# National Halloween, Horror, Haunted House & Hearse Convention May 3-5, 2013



## TheMonsterMaze

Annual National Halloween, Horror, Haunted House & Hearse Convention!!
Greater Philadelphia Expo Center Pennsylvania
May 3rd - May 5th, 2013

The Cadavers Cotillion, a costume ball themed differently every year.
Our 2013 theme is: GHOST TOWN / WILD WILD WEST !
http://www.cadaverscotillion.com

Over 200 vendor booths to purchase product NOT AVAILABLE IN STORES !! (For example, let's say you needed a prop of "A dead body of a 40 year old woman from the 18th century, in an appropriate gown of that time period, who was half eaten, with a giant 8 foot tall animatronic fire breathing werewolf crouching over her, dripping blood from it's jaws while it's head swings from side to side, howling at the moon..."

WE HAVE VENDORS WHO CAN (and do!) CUSTOM MAKE THAT PROP FOR YOU!

Haunted House Tours
http://www.haunttour.com

A Make Up WAR !
Think you're the best makeup artist in the industry? PROVE IT!
http://www.makeupwar.com

ATTEND IN COSTUME!

PLENTY OF FUN EVENTS!
http://www.events.nationalhauntersconvention.com/

Hope to see you there!

Join us on facebook to see updates at:
https://www.facebook.com/HalloweenShow



PICTURES OF LAST YEARS EVENT
(Be sure to check them all out !)
https://www.facebook.com/media/set/?set=a.235231839916216.42644.109143515858383&type=1


----------



## littlebuzz

Hell Yes!
I'll be there!!!

Just trying to decide if I want to make it an overnighter.


----------



## TheMonsterMaze

*2013 Haunt Tour Party Explosion with OPEN BAR !!!*

[Description]

http://www.HauntTour.com/

Friday Night - May 3rd

5:00 PM Sharp
- Leave Homewood Suites on the Zombie Bus Tour
[ Trip estimated : 42 miles / 50 minutes from convention area

6:00 PM
- Arrive at Shocktoberfest
http://www.Shocktoberfest.com/

6:00 PM - 7:00 PM
- Catered Hot Buffet Dinner and Open Bar in Club Shock
* Menu Items coming soon

open bar

7:15 PM - 7:30 PM
- Meet N Greet with the Owner of Shoctoberfest!
- Everything you wanted to know but were afraid to ask, Pat Konopelski will answer questions about 

this Legendary Scream Park

7:15 PM - 10:00 PM
- Tour of THREE Attractions including the world famous:
Zombie Revenge Hayride
Prison of the Dead
The Unknown

10:00 PM - 11:00 PM
- The Party Continues with Music, Dancing and Open Bar

open bar

11:00 PM
- Bus leaves for Homewood Suites

12:00 AM (Midnight)
- We Arrive back at Homewood Suites

FROM THEIR WEBSITE:

Never Been to Shocktoberfest?

Shocktoberfest is a huge 30 acre Scream Park featuring 4 unique attractions plus the Monster 

Midway.

We pride ourselves on bringing our customers the best experience possible. From the moment you step 

on the property you’ll quickly realize that Shocktoberfest stands apart from other haunted events.
What People Are Saying About Us

“The #1 MUST-SEE Attraction in the country!” – Haunted Attraction Magazine

“One of the Scariest Places in America!” – The Travel Channel

“Shocktoberfest is without a doubt one of my favorite haunted events in the country!” – Richard 

Christy, The Howard Stern Show

“The #3 Best Scream Park” – HauntWorld Magazine
Shocktoberfest is a huge Scream Park!

The Unknown - Come face to face with man’s number one fear: the unknown. Themed in Steampunk, a 

sub-genre of science fiction, this attraction incorporates over 20 years of industry experience, 

computer-controlled animatronics, light and sound effects and the best haunted house actors on the 

planet. To enhance the experience even further, our proprietary cinematic 3D effects make The 

Unknown the only attraction of its kind in the world!

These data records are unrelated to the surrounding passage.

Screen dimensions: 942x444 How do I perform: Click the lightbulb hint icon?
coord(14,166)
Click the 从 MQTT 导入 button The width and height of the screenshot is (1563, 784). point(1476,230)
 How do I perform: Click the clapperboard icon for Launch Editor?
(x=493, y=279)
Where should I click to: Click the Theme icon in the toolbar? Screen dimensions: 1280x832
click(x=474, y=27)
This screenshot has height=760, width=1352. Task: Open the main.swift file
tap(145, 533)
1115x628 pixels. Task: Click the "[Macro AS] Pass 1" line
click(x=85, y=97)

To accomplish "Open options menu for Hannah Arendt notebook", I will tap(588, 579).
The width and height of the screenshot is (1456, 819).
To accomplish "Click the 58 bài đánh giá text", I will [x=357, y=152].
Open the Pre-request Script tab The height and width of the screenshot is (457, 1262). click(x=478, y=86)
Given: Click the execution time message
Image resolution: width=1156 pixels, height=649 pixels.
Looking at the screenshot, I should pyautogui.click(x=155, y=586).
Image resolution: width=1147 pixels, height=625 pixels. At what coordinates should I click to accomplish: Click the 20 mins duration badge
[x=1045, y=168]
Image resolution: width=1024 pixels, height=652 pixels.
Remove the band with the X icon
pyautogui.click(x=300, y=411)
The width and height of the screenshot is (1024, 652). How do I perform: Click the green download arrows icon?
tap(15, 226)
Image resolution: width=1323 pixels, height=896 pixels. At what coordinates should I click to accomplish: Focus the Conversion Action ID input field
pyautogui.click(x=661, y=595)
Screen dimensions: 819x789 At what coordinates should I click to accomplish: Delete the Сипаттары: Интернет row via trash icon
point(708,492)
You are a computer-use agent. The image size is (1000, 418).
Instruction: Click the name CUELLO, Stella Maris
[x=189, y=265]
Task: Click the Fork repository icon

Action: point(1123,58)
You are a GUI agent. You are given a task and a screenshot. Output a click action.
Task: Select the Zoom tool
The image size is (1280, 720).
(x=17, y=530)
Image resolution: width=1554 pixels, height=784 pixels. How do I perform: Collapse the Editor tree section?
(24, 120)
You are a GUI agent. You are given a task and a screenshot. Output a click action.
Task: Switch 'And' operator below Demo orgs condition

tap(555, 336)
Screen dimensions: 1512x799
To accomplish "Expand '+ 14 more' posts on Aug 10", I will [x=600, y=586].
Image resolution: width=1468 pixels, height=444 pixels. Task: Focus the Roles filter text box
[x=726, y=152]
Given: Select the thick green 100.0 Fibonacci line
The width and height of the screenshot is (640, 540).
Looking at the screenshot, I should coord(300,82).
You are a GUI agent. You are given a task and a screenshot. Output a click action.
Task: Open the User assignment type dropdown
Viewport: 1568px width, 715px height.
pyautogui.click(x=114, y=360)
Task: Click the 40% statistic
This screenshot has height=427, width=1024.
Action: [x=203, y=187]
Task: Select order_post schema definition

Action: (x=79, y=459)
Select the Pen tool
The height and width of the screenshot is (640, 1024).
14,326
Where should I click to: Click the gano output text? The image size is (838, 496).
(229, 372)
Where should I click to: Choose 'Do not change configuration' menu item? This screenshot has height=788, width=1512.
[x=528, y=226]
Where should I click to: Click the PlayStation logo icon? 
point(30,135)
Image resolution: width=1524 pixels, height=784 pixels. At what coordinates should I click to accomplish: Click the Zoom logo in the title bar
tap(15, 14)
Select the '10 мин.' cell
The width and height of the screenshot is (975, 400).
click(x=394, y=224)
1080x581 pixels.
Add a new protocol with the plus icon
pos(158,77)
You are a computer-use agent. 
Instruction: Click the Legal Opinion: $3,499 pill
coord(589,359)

The Prison of the Dead is a 50,000 sq. ft. indoor and outdoor, multi-level, prison themed Mega 

Haunt compound. (Most haunted houses are less than 4,000 sq. ft.) The Prison incorporates an 

elaborate back story, detailed set design, live actors, and computerized special effects. 

Shocktoberfest is so large you must board a prison bus to be shuttled to the attraction!

Zombie Revenge Haunted Hayride is guaranteed to be one of the most amazing haunted hayrides in the 

country. Complete with a new theme, sets, props, soundstages with amazing computerized special 

effects that include pyrotechnics and animatronics. This hayride takes you on a journey over acres 

of thick wooded forest filled with more live actors than ever before.

Club Shock is a haunted night club that offers guests a place to hang out with friends, listen to 

music, and dance. You can also compete in contests to win great prizes.

The Monster Midway – Walk under the majestic trees and beautiful autumn leaves that line the 

Monster Midway. Come hungry as it is here where you can enjoy some delicious food such as fresh cut 

French Fries, Funnel Cakes, Burgers and Steak Sandwiches that would rival your favorite sandwich 

shop. Compete in the games of skill and chance. Beware of the Scare Zones as there is no safe place 

at Shocktoberfest!

If you’re looking for an event run by people with the same enthuiasm for Halloween as you, look no 

further than Shocktoberfest!
Come see what we’ve accomplished over the past 20 years!


----------



## TheMonsterMaze

*The BEAUTY UNDERNEATH Fashion Show*

Come see the latest innovations in the costuming industry. See the type of fashion styles to 

attract more patrons to your venues ; See the kind of image you want for your advertising & 

publicity. Reasonably priced but eye-catching headliners for your attraction will give you an edge 

on the competition!! Step ahead of the trends, rather than playing catch up !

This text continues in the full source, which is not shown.